Storing Apache Hadoop Data on the Cloud - HDFS vs. S3

History is full of great rivalries: France versus England, Red Sox versus Yankees, Sherlock Holmes versus Moriarty, Ken versus Ryu in Street Fighter... When it comes to Apache Hadoop data storage in the cloud, though, the biggest rivalry lies between the Hadoop Distributed File System (HDFS) and Amazon's Simple Storage Service (S3).

While Apache Hadoop has traditionally worked with HDFS, S3 also meets Hadoop's file system requirements. Companies such as Netflix have used this compatibility to build Hadoop data warehouses that store information in S3, rather than HDFS.

So what's all the hype about with S3, and is S3 better than HDFS for Hadoop cloud data storage? To understand the pros and cons of HDFS and S3, let's resolve this tech rivalry... in battle!

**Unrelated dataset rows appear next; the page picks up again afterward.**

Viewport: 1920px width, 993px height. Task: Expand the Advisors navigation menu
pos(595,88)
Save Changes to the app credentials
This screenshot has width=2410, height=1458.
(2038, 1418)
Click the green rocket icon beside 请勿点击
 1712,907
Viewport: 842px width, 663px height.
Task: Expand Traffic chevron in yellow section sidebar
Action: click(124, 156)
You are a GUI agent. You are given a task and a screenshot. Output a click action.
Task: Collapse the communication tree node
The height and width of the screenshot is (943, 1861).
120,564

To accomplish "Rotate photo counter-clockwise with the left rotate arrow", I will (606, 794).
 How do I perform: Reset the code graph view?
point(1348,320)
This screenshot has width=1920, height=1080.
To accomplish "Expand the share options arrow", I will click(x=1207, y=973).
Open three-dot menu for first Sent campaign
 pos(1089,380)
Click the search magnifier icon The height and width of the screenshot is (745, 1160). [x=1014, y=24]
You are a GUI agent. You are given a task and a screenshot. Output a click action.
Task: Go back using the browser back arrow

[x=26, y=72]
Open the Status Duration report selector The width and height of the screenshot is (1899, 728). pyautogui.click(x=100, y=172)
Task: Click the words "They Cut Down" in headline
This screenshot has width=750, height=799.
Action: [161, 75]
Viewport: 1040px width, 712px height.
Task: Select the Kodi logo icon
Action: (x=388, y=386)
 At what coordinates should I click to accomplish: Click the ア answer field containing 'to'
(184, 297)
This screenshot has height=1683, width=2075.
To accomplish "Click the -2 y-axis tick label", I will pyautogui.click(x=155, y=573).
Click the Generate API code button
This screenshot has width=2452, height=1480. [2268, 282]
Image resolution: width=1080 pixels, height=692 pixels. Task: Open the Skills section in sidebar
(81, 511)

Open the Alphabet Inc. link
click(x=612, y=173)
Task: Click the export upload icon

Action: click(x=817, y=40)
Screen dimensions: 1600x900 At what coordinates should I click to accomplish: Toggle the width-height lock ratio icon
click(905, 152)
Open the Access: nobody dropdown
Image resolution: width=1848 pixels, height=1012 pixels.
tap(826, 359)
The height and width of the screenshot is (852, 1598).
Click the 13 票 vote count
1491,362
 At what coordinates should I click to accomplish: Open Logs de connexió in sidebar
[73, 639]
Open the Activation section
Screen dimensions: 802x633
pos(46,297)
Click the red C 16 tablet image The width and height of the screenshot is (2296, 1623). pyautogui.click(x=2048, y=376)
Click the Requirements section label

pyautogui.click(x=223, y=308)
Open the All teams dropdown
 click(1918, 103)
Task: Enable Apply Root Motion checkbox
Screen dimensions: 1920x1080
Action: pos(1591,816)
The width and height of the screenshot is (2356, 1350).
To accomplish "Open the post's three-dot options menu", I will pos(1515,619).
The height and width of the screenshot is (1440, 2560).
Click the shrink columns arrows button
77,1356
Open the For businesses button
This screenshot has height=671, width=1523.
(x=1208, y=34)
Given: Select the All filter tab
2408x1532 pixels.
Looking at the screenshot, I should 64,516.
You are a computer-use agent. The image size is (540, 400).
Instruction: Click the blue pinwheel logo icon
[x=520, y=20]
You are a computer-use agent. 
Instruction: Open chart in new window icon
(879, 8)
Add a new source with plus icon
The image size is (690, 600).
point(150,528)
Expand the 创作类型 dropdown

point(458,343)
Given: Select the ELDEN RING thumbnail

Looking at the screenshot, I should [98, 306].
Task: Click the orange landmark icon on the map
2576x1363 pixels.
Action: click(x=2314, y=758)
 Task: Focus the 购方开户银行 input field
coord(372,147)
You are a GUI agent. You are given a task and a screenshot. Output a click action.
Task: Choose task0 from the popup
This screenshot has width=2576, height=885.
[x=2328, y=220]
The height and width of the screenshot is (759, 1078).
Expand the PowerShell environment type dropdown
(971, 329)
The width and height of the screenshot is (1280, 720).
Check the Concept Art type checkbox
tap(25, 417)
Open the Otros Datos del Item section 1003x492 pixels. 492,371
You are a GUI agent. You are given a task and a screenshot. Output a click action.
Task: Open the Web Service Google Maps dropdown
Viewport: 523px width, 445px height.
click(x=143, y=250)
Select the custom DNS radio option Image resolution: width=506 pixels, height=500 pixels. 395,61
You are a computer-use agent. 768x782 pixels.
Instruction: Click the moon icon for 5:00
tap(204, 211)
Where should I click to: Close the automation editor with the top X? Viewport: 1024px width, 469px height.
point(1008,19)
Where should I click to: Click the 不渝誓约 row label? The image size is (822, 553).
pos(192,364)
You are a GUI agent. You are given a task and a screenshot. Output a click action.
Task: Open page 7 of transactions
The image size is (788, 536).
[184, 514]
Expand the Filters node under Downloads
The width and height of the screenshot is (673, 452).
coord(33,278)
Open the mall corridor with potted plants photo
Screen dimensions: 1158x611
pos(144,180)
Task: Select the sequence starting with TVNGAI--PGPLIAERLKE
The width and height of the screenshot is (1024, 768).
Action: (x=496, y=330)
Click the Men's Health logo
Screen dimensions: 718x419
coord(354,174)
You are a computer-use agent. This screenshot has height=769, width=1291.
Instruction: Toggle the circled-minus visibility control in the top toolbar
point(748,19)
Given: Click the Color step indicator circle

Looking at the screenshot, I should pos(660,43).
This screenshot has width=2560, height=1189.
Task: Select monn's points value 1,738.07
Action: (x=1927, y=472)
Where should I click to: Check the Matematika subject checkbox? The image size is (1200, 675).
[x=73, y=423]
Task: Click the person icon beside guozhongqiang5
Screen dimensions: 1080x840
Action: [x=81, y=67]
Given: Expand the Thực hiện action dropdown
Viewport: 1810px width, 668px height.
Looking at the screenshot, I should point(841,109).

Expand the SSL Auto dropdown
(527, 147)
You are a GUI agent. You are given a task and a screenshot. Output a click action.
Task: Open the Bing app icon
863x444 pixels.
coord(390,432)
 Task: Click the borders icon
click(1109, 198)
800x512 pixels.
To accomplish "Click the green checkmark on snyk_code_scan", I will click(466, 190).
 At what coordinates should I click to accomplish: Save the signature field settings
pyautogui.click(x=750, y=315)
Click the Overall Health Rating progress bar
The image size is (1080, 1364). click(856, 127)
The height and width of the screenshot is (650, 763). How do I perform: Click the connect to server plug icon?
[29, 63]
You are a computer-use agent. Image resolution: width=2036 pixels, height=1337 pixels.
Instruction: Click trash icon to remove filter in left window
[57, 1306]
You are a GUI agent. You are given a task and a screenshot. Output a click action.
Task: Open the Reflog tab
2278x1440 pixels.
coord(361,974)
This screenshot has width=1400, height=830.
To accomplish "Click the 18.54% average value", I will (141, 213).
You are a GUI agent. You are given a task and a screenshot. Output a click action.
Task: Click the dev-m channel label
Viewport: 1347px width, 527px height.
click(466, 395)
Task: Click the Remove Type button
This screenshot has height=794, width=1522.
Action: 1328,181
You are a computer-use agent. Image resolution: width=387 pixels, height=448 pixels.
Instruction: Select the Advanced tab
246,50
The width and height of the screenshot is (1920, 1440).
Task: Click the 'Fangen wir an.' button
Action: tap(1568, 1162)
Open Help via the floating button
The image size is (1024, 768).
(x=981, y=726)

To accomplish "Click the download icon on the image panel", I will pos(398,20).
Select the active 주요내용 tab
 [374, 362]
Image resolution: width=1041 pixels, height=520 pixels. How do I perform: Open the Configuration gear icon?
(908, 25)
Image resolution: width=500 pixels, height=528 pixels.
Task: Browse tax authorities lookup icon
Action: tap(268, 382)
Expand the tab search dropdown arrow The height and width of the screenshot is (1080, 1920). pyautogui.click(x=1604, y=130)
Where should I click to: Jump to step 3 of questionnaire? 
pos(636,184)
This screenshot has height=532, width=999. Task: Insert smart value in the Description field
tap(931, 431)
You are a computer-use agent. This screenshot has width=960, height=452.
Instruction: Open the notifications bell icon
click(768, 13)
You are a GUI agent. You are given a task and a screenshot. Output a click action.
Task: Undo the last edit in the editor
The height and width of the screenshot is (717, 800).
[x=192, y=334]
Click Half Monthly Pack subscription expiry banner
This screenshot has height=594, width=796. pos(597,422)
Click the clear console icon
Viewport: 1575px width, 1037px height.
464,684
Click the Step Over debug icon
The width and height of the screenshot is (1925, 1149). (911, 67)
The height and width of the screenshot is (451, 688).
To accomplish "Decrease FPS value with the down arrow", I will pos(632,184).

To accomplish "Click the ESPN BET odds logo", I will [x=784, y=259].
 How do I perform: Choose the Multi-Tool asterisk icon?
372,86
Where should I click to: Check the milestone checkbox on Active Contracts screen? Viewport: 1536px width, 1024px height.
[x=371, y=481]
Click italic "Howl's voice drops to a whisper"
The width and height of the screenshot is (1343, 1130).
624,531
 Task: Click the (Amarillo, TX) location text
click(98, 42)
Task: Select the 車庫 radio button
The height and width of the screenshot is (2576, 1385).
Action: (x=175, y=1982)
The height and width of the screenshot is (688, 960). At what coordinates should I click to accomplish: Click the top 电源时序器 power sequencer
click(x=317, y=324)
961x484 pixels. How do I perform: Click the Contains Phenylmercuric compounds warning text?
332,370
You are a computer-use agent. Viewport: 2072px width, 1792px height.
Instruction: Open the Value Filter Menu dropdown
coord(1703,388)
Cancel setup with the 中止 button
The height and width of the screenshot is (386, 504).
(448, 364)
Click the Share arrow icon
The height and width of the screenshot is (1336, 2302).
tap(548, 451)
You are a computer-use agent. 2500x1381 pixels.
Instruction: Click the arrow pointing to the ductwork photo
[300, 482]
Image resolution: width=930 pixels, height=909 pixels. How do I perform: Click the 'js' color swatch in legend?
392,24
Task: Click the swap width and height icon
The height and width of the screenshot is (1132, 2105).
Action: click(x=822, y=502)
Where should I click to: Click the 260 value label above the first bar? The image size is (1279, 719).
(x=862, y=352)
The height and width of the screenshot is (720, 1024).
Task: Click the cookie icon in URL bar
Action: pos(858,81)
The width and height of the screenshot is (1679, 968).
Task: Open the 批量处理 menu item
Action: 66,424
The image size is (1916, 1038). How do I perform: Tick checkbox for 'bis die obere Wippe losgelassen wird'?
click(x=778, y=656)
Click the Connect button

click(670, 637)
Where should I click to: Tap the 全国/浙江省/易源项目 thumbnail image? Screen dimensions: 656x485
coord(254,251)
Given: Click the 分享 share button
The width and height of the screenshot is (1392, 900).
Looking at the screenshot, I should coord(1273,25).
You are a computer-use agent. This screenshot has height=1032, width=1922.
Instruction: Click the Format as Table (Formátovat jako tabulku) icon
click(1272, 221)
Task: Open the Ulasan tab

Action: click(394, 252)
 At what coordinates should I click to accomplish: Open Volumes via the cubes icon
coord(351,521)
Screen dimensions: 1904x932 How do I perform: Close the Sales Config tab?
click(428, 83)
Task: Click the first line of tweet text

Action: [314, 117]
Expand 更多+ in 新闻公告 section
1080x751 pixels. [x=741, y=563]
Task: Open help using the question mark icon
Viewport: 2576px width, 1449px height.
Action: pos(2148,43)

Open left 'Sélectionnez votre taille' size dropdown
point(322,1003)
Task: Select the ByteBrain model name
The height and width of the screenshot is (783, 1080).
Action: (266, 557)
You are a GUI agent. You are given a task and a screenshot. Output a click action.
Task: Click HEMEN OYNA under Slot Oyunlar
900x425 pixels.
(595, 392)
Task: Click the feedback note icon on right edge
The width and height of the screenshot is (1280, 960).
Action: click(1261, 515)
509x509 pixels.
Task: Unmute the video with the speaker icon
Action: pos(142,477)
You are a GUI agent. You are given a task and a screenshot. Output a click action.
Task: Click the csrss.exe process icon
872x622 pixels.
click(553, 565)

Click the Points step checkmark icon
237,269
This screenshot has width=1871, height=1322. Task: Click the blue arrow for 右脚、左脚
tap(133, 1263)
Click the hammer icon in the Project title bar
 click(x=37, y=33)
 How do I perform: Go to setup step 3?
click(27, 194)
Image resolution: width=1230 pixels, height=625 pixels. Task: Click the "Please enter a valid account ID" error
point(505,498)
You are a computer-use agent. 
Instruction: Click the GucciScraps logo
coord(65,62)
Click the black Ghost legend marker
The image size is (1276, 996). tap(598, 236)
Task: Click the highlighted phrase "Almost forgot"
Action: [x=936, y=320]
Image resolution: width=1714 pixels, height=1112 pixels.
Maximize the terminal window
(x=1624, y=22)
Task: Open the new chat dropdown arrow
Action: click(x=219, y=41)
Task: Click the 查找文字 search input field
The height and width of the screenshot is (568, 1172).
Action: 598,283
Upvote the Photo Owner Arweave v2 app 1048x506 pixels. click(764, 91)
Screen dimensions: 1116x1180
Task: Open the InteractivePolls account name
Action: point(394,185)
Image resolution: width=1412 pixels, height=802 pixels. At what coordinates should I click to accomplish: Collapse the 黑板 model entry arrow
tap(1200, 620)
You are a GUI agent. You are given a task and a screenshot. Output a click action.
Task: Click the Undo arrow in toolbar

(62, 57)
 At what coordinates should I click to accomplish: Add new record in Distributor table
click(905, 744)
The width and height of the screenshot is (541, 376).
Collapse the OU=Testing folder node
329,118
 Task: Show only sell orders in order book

Before we get started, we'll provide a general overview of S3 and HDFS and the points of distinction between them. The main differences between HDFS and S3 are:

Difference #1: S3 is more scalable than HDFS.
Difference #2: When it comes to durability, S3 has the edge over HDFS.
Difference #3: Data in S3 is always persistent, unlike data in HDFS.
Difference #4: S3 is more cost-efficient and likely cheaper than HDFS.
Difference #5: HDFS excels when it comes to performance, outshining S3.

What Is HDFS?

HDFS (Hadoop Distributed File System) was built to be the primary data storage system for Hadoop applications. A project of the Apache Software Foundation, HDFS seeks to provide a distributed, fault-tolerant file system that can run on commodity hardware.

The HDFS layer of a cluster comprises a master node (also called a NameNode) that manages one or more slave nodes, each of which runs a DataNode instance. The NameNode keeps track of the data's location, while the DataNodes are tasked with storing and retrieving this data. Because files in HDFS are automatically stored across multiple machines, HDFS has built-in redundancy that protects against node failures and data loss.

What Is Amazon S3?

Amazon S3 (Simple Storage Service) is a cloud IaaS (infrastructure as a service) solution from Amazon Web Services for object storage via a convenient web-based interface. According to Amazon, the benefits of S3 include "industry-leading scalability, data availability, security, and performance."

The basic storage unit of Amazon S3 is the object, which comprises a file with an associated ID number and metadata. These objects are stored in buckets, which function similarly to folders or directories and which live within the AWS region of your choice.

Round 1: HDFS Versus S3: Scalability

The showdown over scalability comes down to the question of horizontal versus vertical scalability.

HDFS relies on local storage that scales horizontally. If you want to increase your storage space, you'll either have to add larger hard drives to existing nodes or add more machines to the cluster. This is feasible but more costly and complicated than S3.

S3 scales vertically and automatically according to your current data usage, without any need for action on your part. Even better, Amazon doesn't have predetermined limits on storage, so you have a practically infinite amount of space available.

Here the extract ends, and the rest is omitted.